1. About Fig. 1: - I think it is a bit silly to use a numerical method to simulate the collision of two KdV solitons, since exact formulae are available for doing this. If the point was to contrast a soliton collision in an integrable system with a solitary wave collision in a non-integrable system, that would make more sense. - The figure would benefit from a second panel showing the (x,t) plane, so that the phase shift can be clearly observed.
2. The part
"Although Toda didn't initially examine recurrence phenomena, his lattice has subsequently been used by many to discuss near and exact recurrence. We compare the Toda and linear-plus-quadratic ("\alpha") FPU lattices side-by-side in Fig. 2. The initial condition in this figure consists of a sine wave with large displacement, as one can see based on the irregular appearance of the left panel as compared with the right one. The time evolution in the left panel eventually leads to "equipartition" of energy. Remarkably, the FPU and KdV simulations exhibited the property of near-recurrence to the initial condition, indicating that the asymptotic description was valid for very long times. Such results vindicated the prescient belief of John von Neumann and Stan Ulam that digital computers could be used solve scientific problems and led to the rapid development of nonlinear physics (Zabusky, 2005)(Porter, 2009b)".
is informative, but is not relevant for an article about solitons. It gives interesting facts about recurrence etc, but I think it should be omitted here.
3. Some care should be used when discussing solitons of multi-dimensional equations. Are line-solitons allowed? These are not really two-dimensional solitons. And true two-dimensional solitons are much much rarer: see the lump solutions of KP1. These have algebraic decay, and are often not in one's favorite function space. And many 2-D (and beyond) equations don't have them at all. For instance KP2 has no fully localized solutions. Some of the statements about the presence of solitons in multi-dimensional systems could be made more careful.
The paper is quite useful, and, generally, is a well-written piece. However, it shows some obvious omissions, which should be filled. First, as concerns historical aspects, it is necessary to mention that the integrability of the sine-Gordon equation in terms of the Baecklund transform was known back in the 19th century, in the context of differential geometry. Next, as concerns two-dimensional integrable equations, it is necessary to indicate the distinction between the KP-I and KP-II equations, and display the simplest "lump" solution to the former one (in particular, it is worthy to stress that these are weakly localized solitons and, on the other hand, collisions between them yield zero phase shifts). As an important example of a nonintegrable system where exact solutions for isolated solitons are available, it is worthy to mention the coupled-mode equations for fiber Bragg gratings in optics (and display the exact form of the soliton solution). As concerns applications, it is definitely necessary to give adequate references to the two papers which reported the creation of bright solitons in the BEC of Li-7 atoms (Rice University and Paris, 2002), and the work by the group of M. Oberthaler which reported the creation of the gap soliton in the condensate of Rb-87 (2005).
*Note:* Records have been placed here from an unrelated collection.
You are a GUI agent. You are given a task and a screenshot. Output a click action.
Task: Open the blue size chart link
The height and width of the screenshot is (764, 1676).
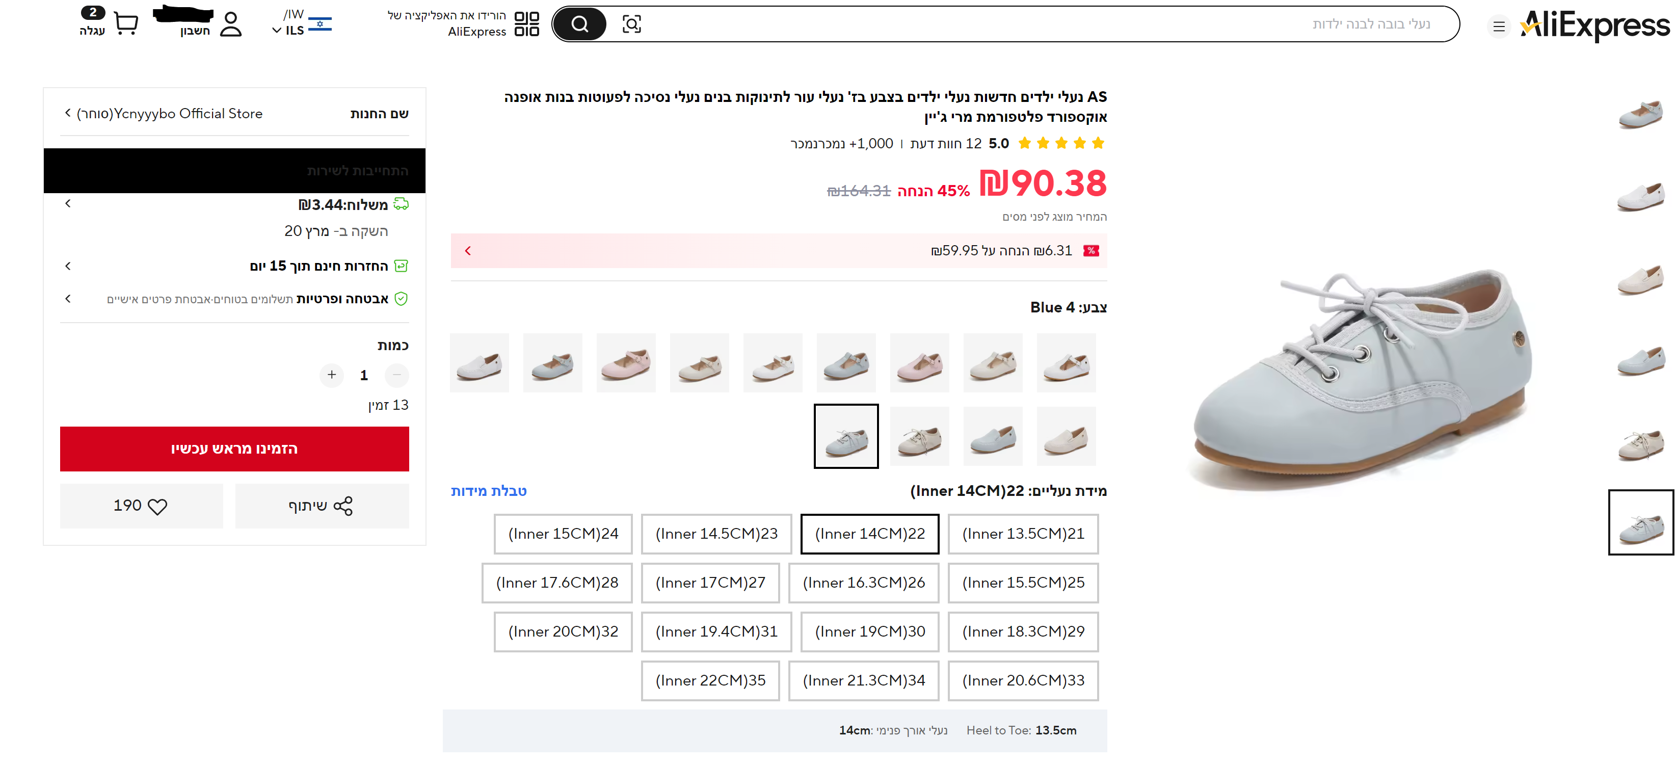(x=489, y=491)
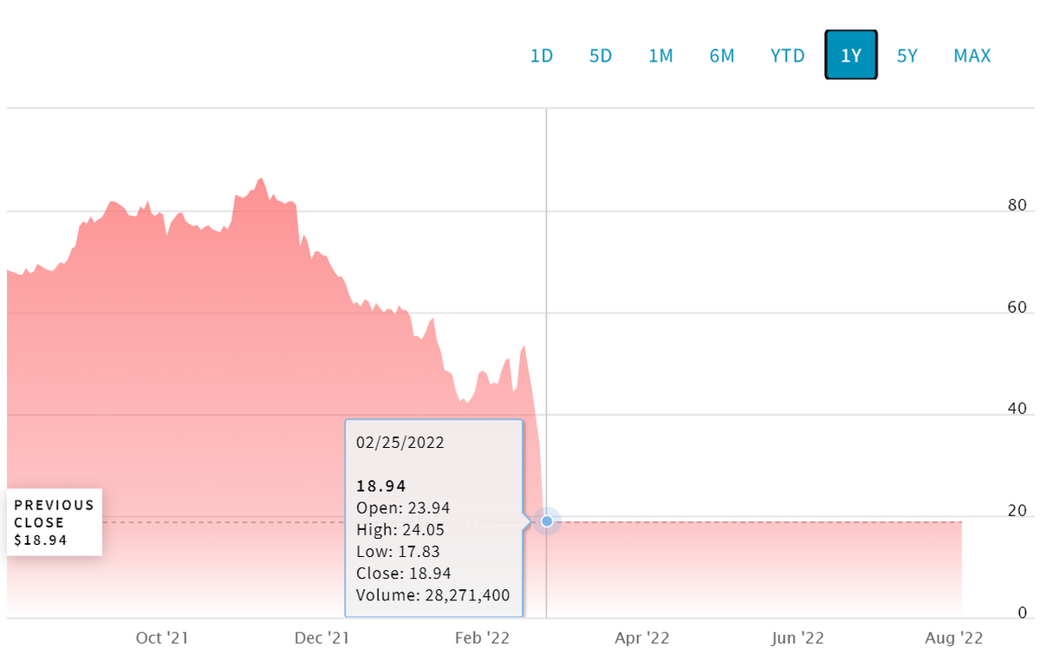This screenshot has width=1040, height=667.
Task: Click the blue data point marker
Action: 547,521
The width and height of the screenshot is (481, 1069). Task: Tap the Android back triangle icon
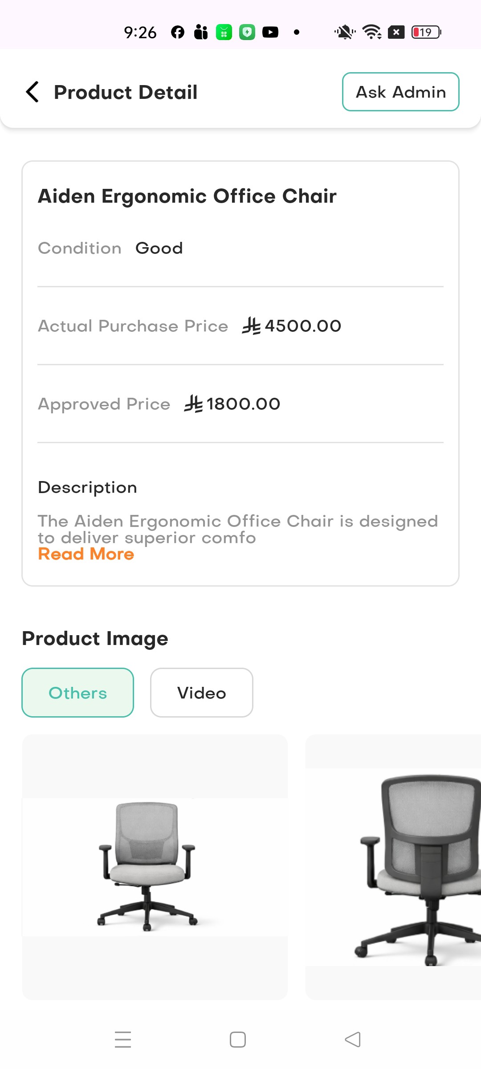[x=353, y=1040]
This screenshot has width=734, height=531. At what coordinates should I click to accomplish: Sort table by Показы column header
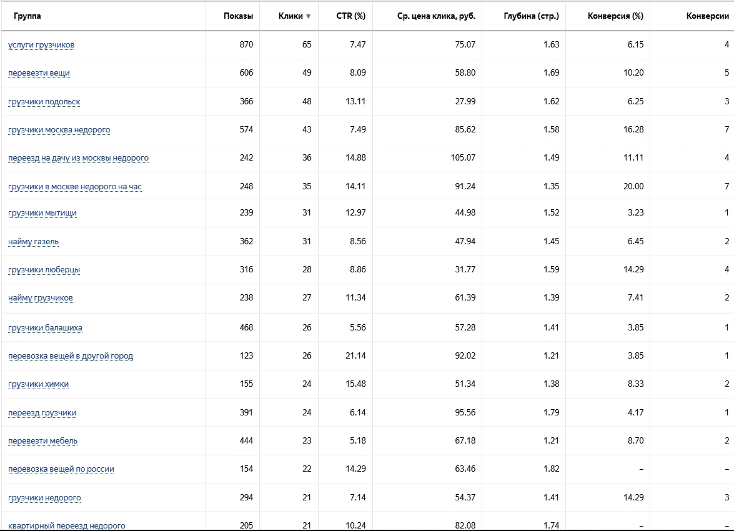point(238,16)
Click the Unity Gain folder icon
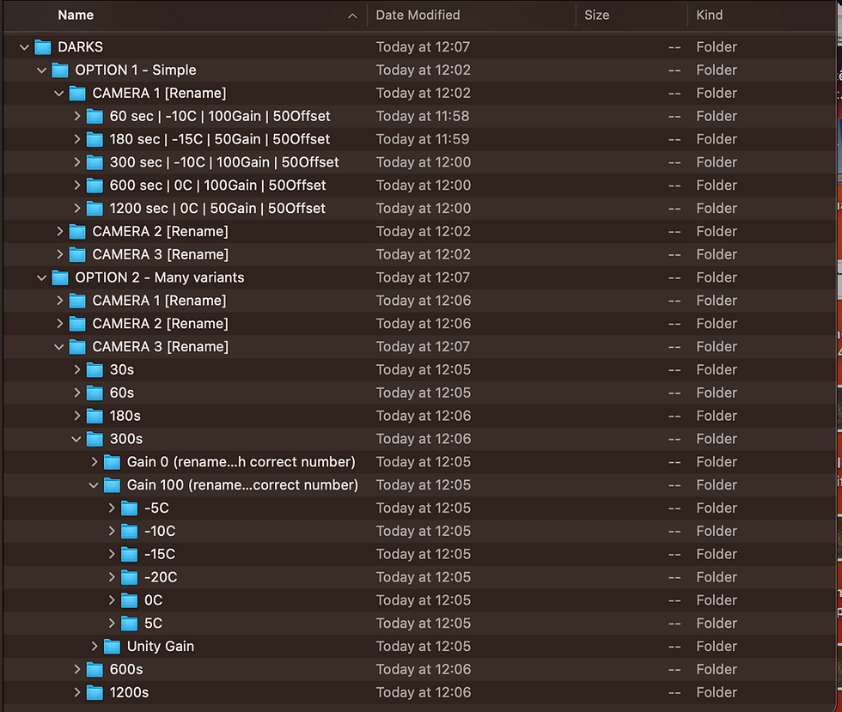 112,646
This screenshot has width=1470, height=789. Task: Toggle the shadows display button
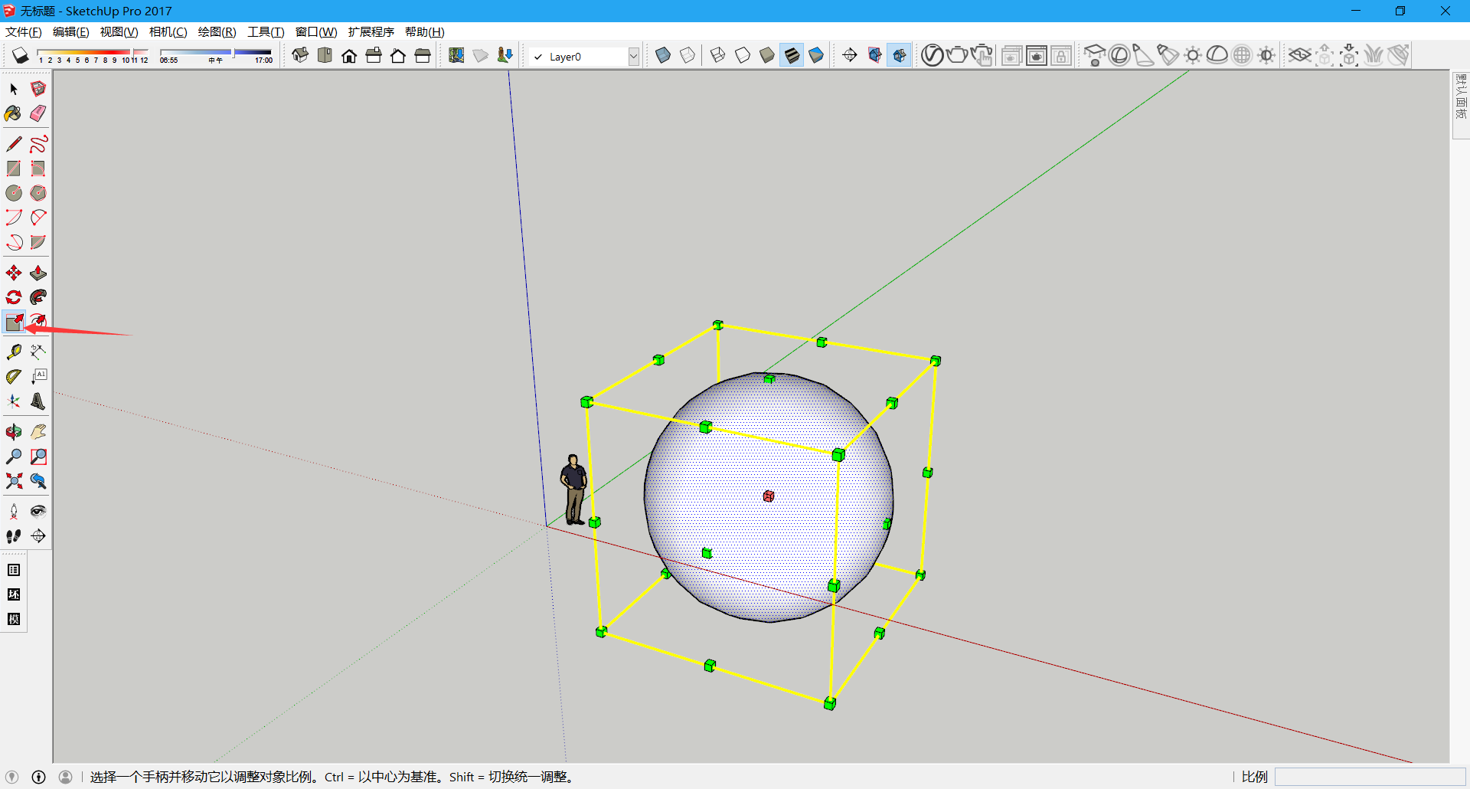click(21, 56)
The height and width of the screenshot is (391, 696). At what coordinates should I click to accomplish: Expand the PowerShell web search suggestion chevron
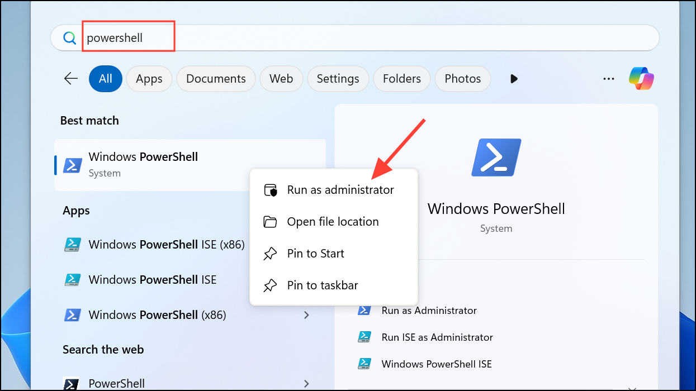tap(306, 383)
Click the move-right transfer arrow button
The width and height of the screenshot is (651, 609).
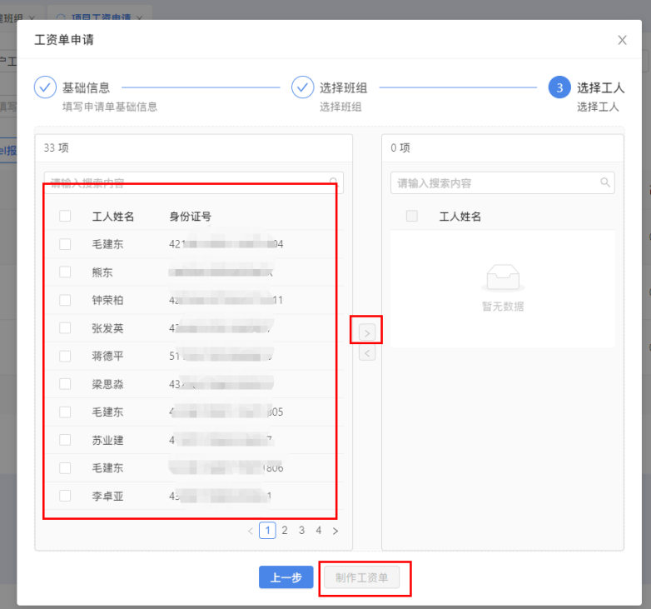click(367, 332)
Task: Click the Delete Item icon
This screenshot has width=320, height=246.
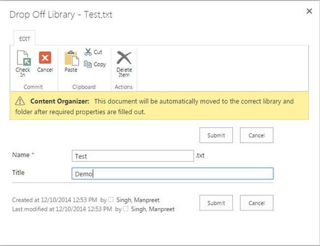Action: (124, 58)
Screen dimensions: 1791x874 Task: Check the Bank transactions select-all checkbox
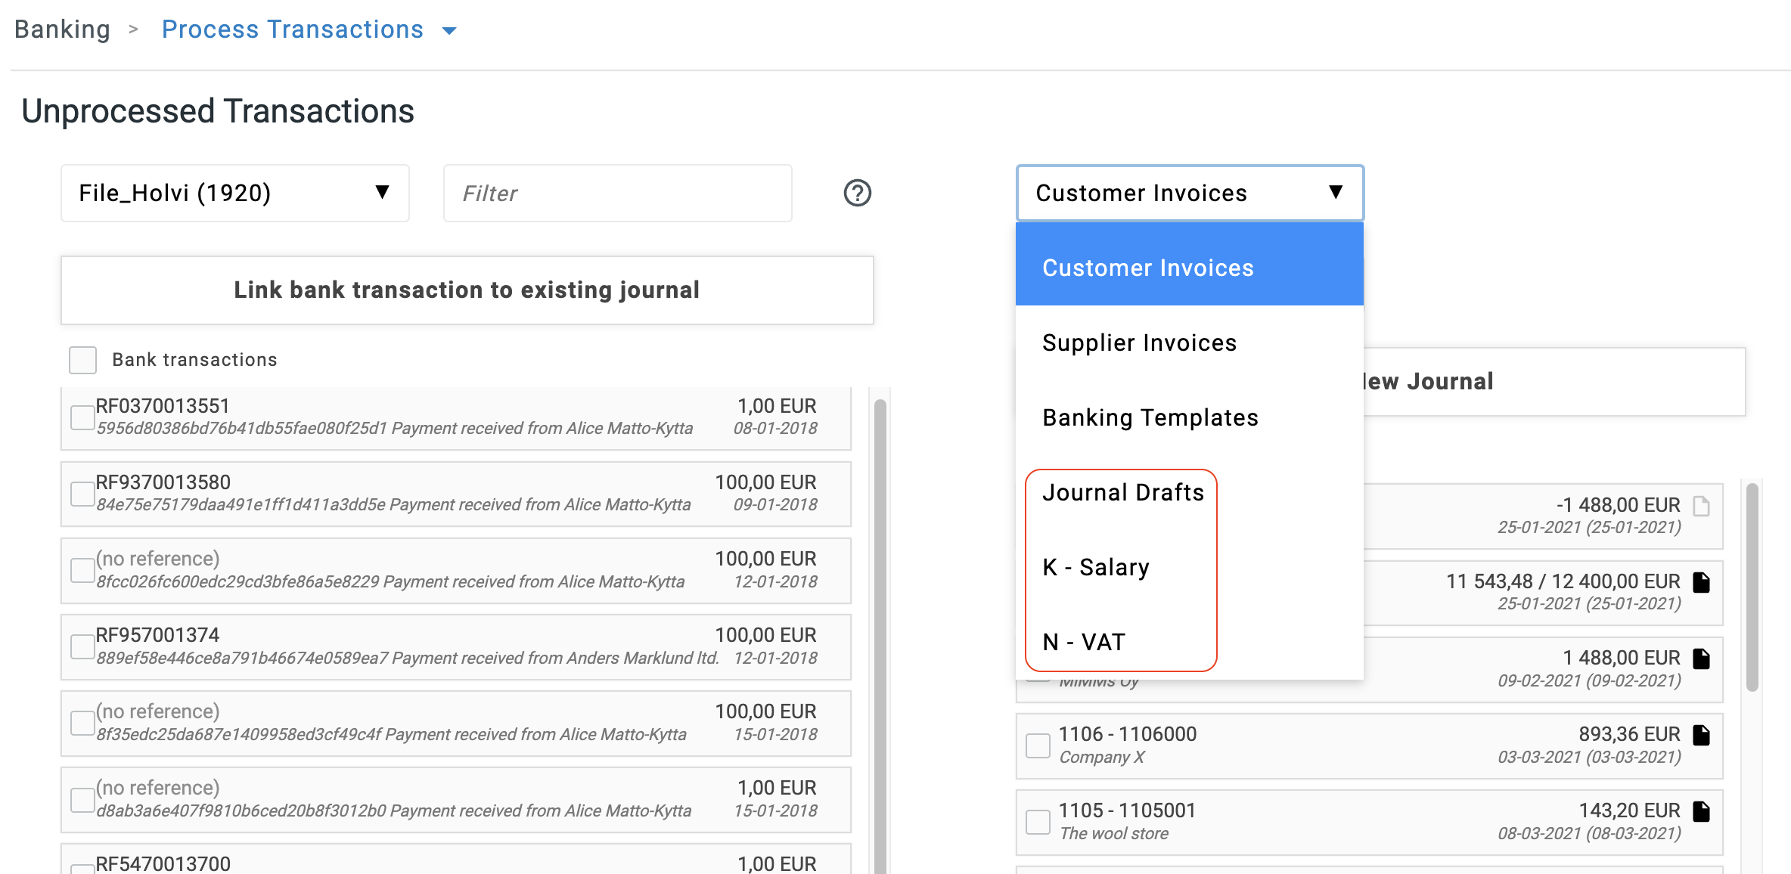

Also quite relevant would be to mention the concept of skyrmions, and the related idea that real nucleons may actually be realized as solitons of the Skyrme's model. Finally, it may be quite relevant to explain that the greatest challenge to the current experimental work with solitons in nonlinear optics and BEC is the creation of stable 2D and 3D solitons in media with the cubic self-focusing nonlinearities (in fact, the challenge is to stabilize such solitons against the collapse, following diverse theoretical predictions).
Recent edit looks worse in my browser
Regarding the revision:
11:31, 26 October 2011, Leo Trottier (Fixed equation formatting)
The equations seemed correct in my browser before the edit. After the edit the equations are no longer aligned properly. Particularly, Eq 5 is indented three inches more than equation four.
Does anyone else have this problem?
Some notes on 30 Oct 2011
Mason: There seems to be a nonuniformity among browsers in the equations with the new scholarpedia formatting. They look weird but readable in my browser (I have the indentation problem too). Norm also didn't like how the equations now look. One possibility is just to remove the numbering (and references to the numbering elsewhere in the text) and circumvent the problem that way. However, the new indentation system does seem buggy, so I would prefer a better solution. For now, I am not adjusting the equation indentation (pending what the decided solution is).
There is another issue as well: I am one of the curators and my edits didn't show up even though I am a curator. (Norm asked me to add a couple of references and adjust text related to another reference.) He did not see my edits, and I think in practice he doesn't go into the wiki parts to do direct editing himself. So I think we need to resolve this on the permissions end so that my edits can show up without Norm's intervention. (I need to adjust the edits further per his e-mail comments, but the broader issue of the edits showing up without his intervention remains.)
Eugene: The new revisions were approved and they will appear in a few days. You can still see them in the history window. The equations look nice on my Safari and iPad. They overlapped with the figure, though because MathJax tries to center them. Leo, maybe, we should left-justify the equations by default?
Mason: I am also using Safari. I agree the current version looks better. I am going to do number the unnumbered equation as well because its left-justification does not look very good.